NFL

Jets draft UNC pass rusher Coples

HUGGING IT OUT: North Carolina defense end Quinton Coples, drafted No. 16 by the Jets, hugs commissioner Roger Goodell after being picked last night.

When North Carolina defensive end Quinton Coples visited the Jets a week before the NFL Draft, coach Rex Ryan made him a promise.

“I knew Coach Rex Ryan promised me if it got to that pick and I was still there, he was definitely going to take me,” Coples said last night. “I’m just thankful that he was a man of his word.”

Ryan indeed lived up to his word when the Jets selected Coples with the 16th pick of the first round last night. The Jets feel they have landed a pass-rushing defensive end with great size and speed to give their defense a boost.

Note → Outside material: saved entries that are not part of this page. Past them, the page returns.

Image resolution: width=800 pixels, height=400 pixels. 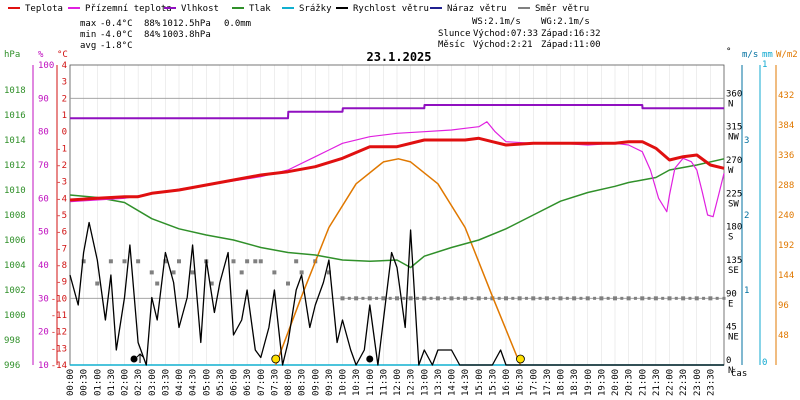 I want to click on tick-solar: 96, so click(x=784, y=306).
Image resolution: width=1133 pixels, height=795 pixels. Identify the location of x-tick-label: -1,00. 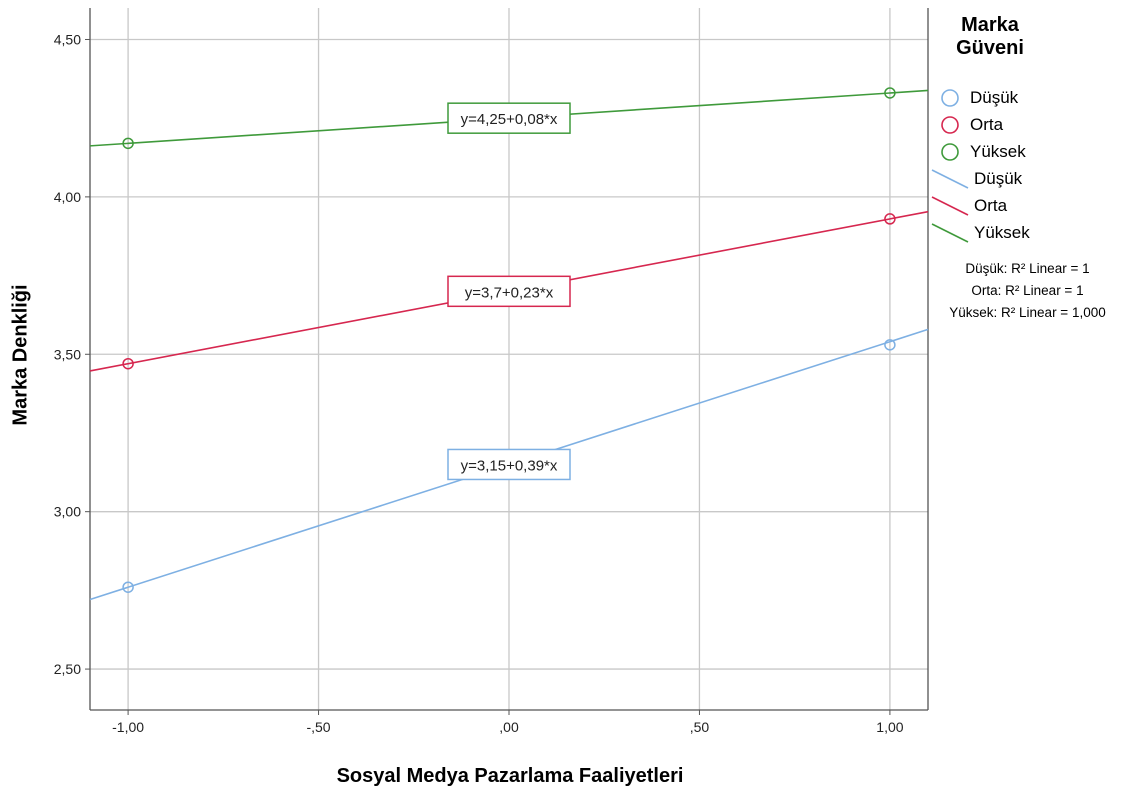
(128, 727).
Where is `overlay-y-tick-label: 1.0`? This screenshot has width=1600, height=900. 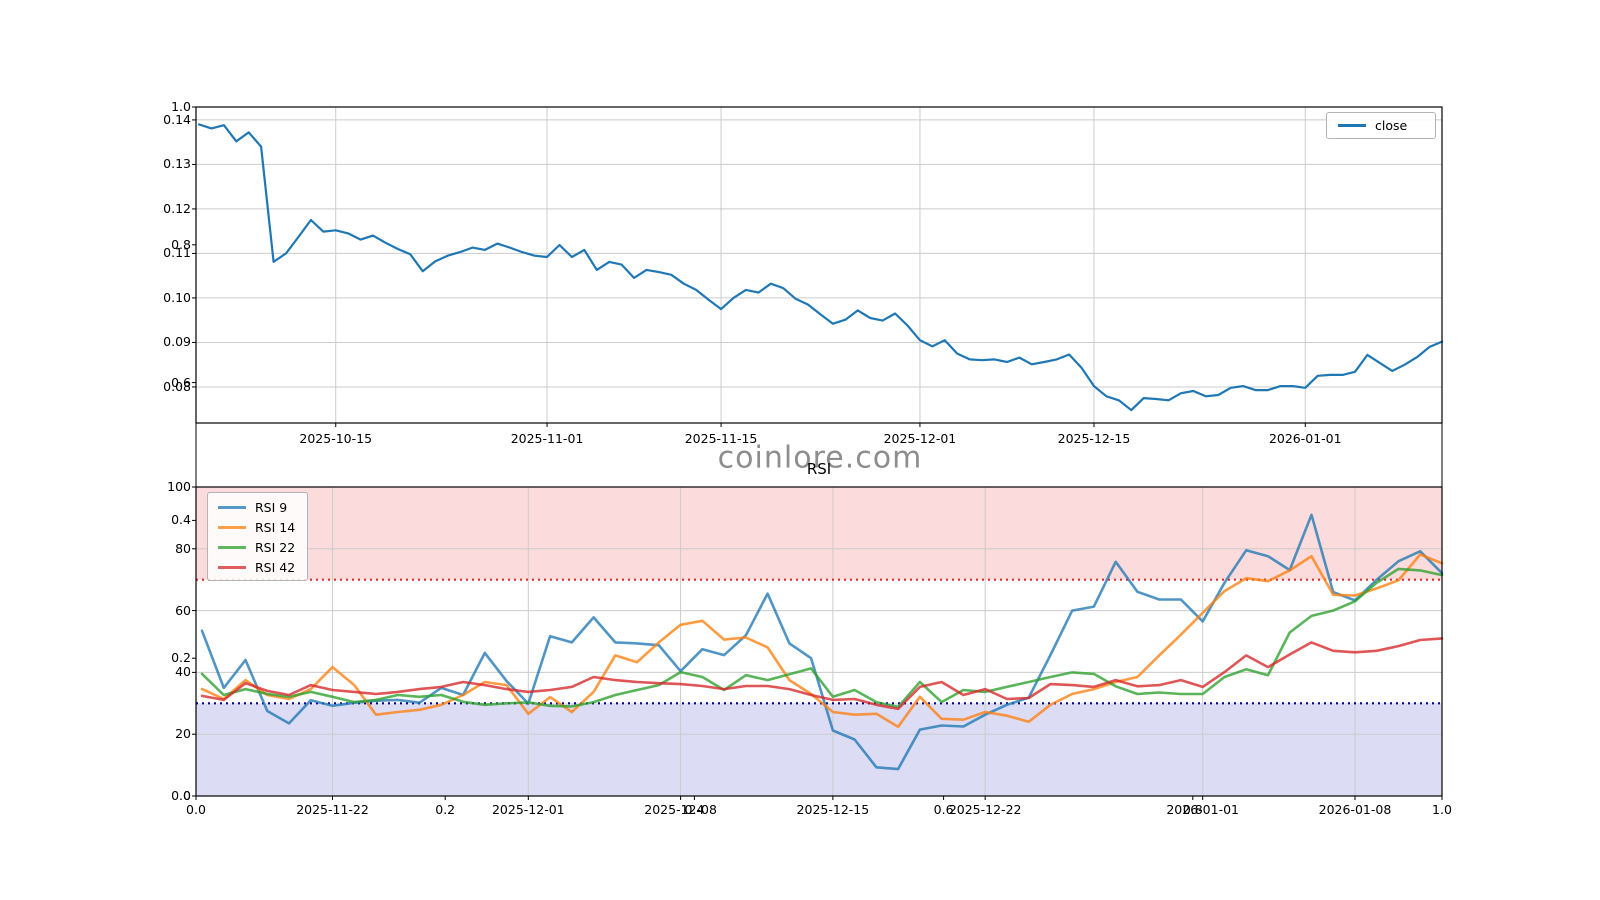 overlay-y-tick-label: 1.0 is located at coordinates (181, 106).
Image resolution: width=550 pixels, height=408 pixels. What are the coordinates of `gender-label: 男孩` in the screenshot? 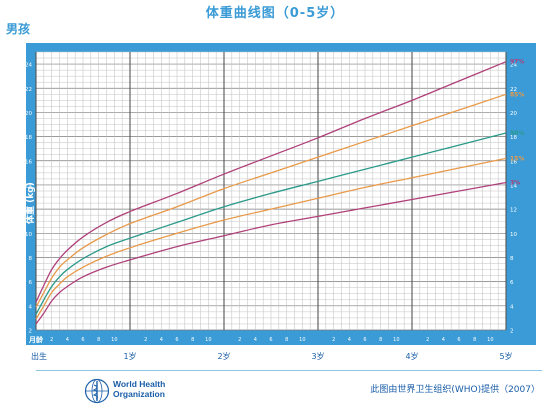 It's located at (18, 29).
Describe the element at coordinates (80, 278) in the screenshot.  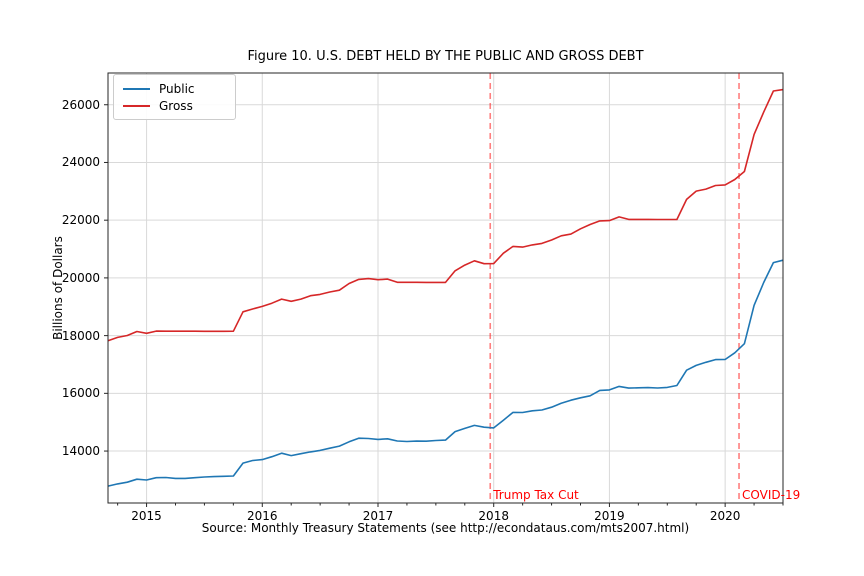
I see `y-tick-label: 20000` at that location.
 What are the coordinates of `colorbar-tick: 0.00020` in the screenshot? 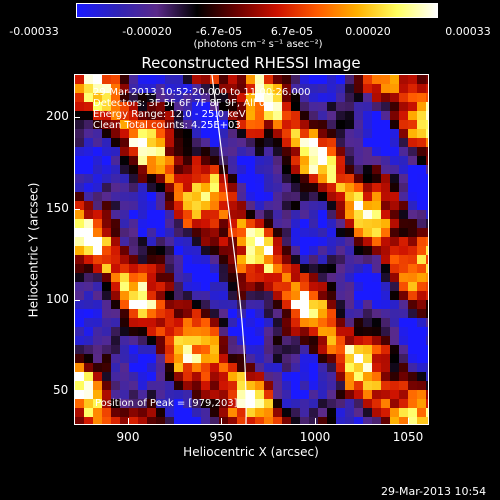 It's located at (368, 32).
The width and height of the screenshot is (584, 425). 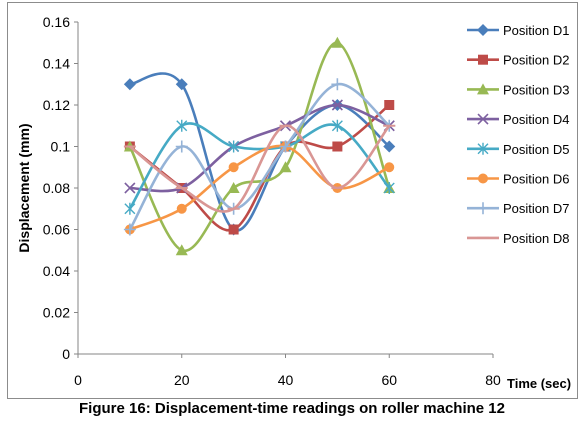 What do you see at coordinates (182, 380) in the screenshot?
I see `x-tick-label: 20` at bounding box center [182, 380].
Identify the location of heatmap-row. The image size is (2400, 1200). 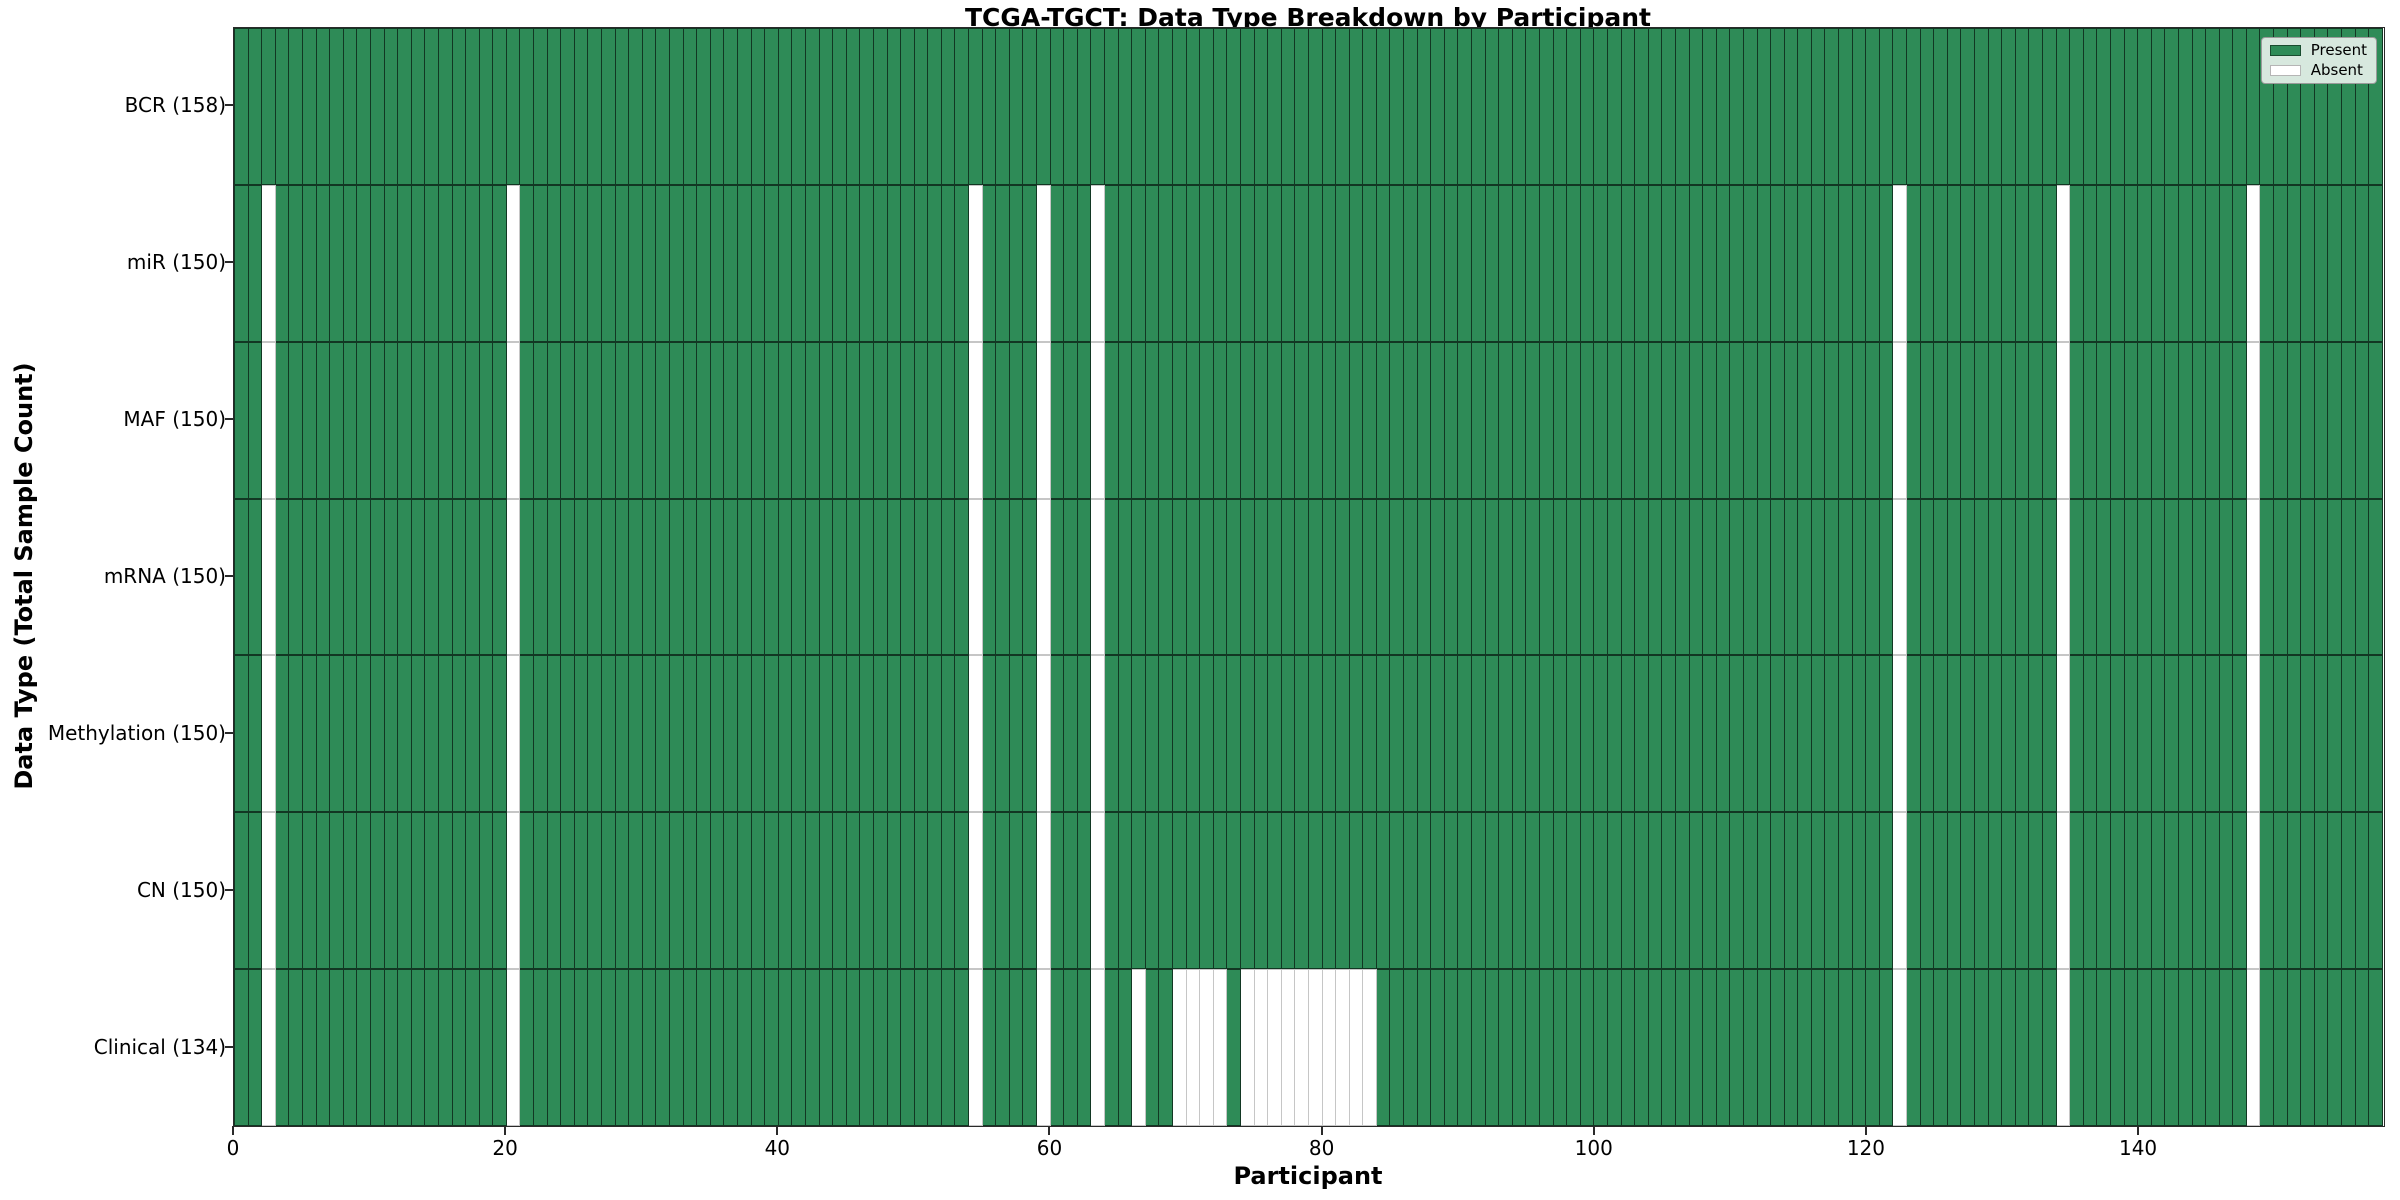
(1309, 263).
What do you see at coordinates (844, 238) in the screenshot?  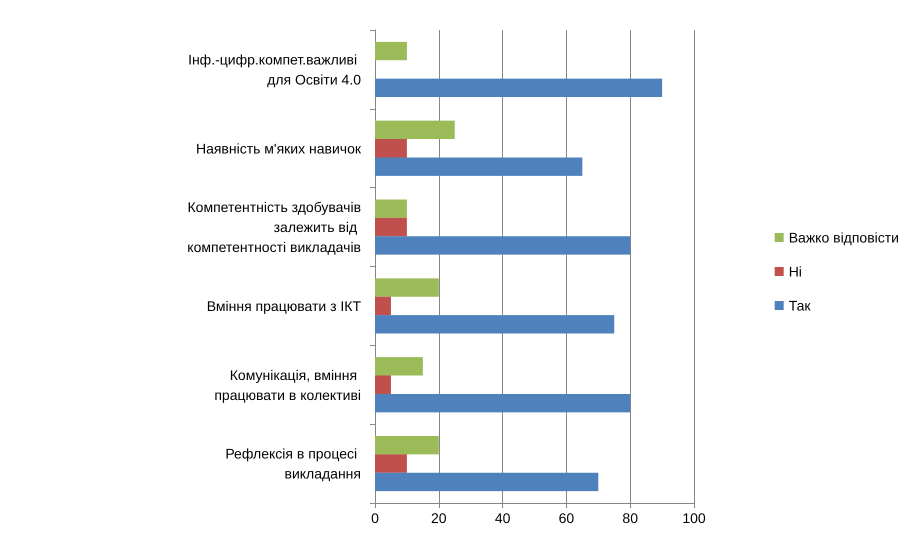 I see `legend-label: Важко відповісти` at bounding box center [844, 238].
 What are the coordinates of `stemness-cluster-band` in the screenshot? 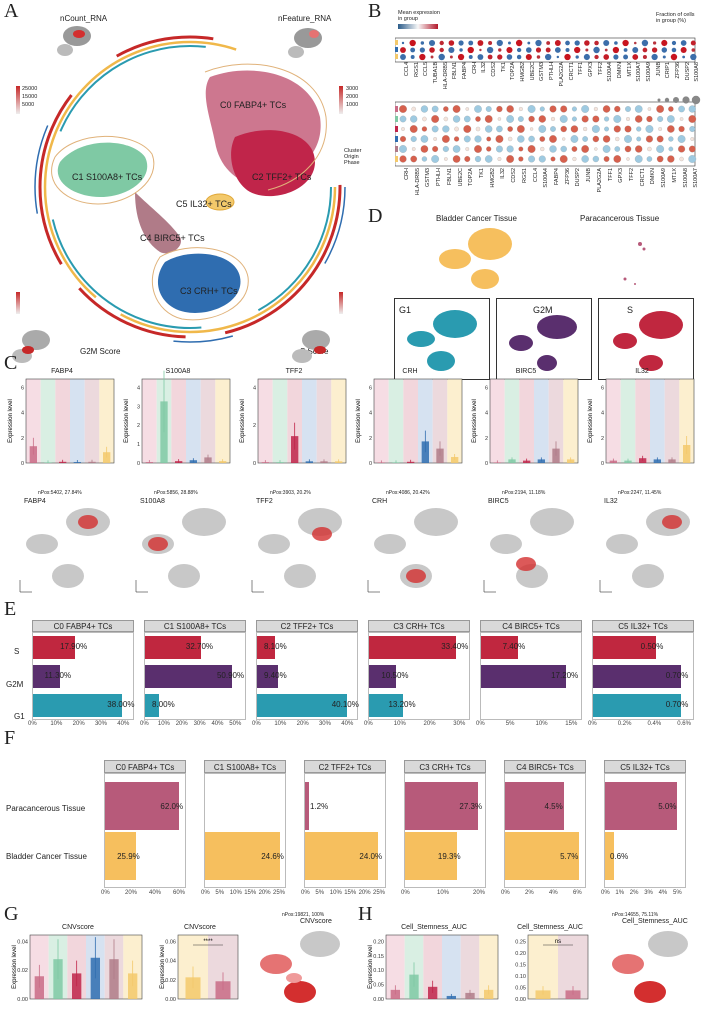 It's located at (396, 967).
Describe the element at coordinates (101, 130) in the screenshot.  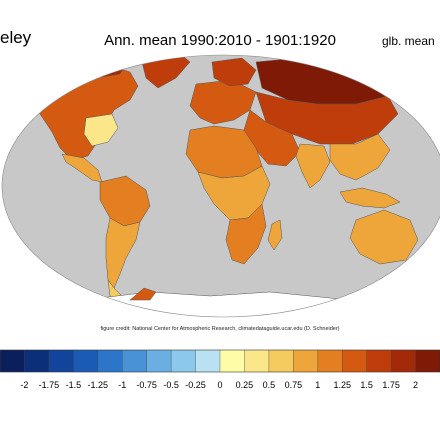
I see `region-eastern-us` at that location.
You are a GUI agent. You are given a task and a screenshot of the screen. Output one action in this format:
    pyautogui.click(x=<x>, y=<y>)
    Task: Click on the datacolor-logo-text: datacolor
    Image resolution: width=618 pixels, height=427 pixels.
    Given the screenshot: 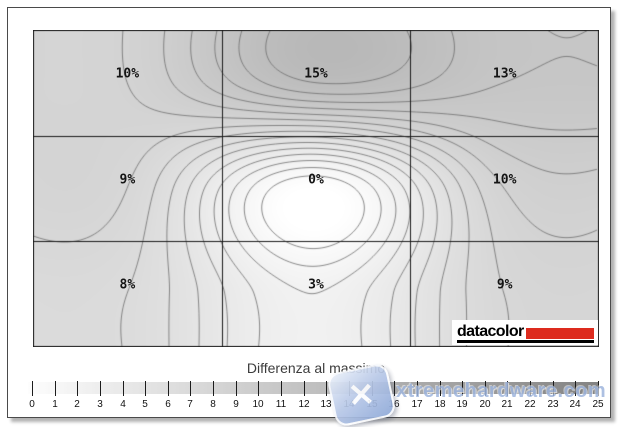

Unlike four years ago when the Jets unsuccessfully converted Vernon Gholston from defensive end to linebacker, the team will keep Coples as a down lineman. He will play the 5-technique (lining up on the tackle’s shoulder) in Ryan’s defense.

NFL DRAFT: FIRST ROUND

“What he does is put his hand in the dirt and rush the passer and he’s very athletic for a big man,” Ryan said. “This guy’s 6-foot-6, prototypical pass rush size. This guy can run. It’s unusual to get a guy this athletic.”

Coples had 24 sacks as a Tar Heel, playing both defensive end and defensive tackle. He had a monstrous junior season, with 59 tackles and 10 sacks as a tackle. That led to lofty expectations entering last year. His production slipped (55 tackles, 7 1/2 sacks) when he moved back to defensive end, but there were strange circumstances at North Carolina.

An agent scandal led to the firing of head coach Butch Davis just before the season started. The unrest in the program created difficult circumstances for Coples. He also had to adjust to playing on the left side after playing on the right as a junior.

“It’s unbelievable,” Coples said of getting drafted after the drama of the last two years. “The perseverance that it took to make it through the situation that was going on at Carolina and to get rewarded and becoming a Jet is just unbelievable.”

The Jets began falling in love with Coples at the Senior Bowl in January where he had a monster week. Ryan traveled to his pro day in Chapel Hill, N.C., and put Coples through linebacker drills, something Coples was unprepared for. Ryan also lined up against Coples as a blocker at one point.

“I definitely could tell that he had some kind of feeling about me and what he could do with me,” Coples said.

Coples was the second pass rusher selected in the draft. The Jets chose to take Coples over South Carolina’s Melvin Ingram, Syracuse’s Chandler Jones and Illinois’ Whitney Mercilus. All of those players would have been projections to outside linebacker similar to Gholston.

It is the second straight year the Jets used their first-round pick on a defensive end. They selected Muhammad Wilkerson last season and he was an immediate starter. Wilkerson actually played a role in the selection of Coples, as the two were teammates at Hargrave Military Academy in Virginia.

Jets general manager Mike Tannenbaum asked Wilkerson about Coples.

“He’s a great teammate and he’s a better player than me,” Wilkerson said according to Tannenbaum.

Several mock drafts had Coples going in the top 10 of the draft. The Jets said he was the highest-rated player left on their board when their pick came up.

“We felt really good about the value of getting Quinton,” Tannenbaum said.

Tannenbaum said the Jets fielded some calls and made some calls about trading their pick during a first round filled with movement. Ultimately, though, Tannenbaum decided to stand pat and select Coples.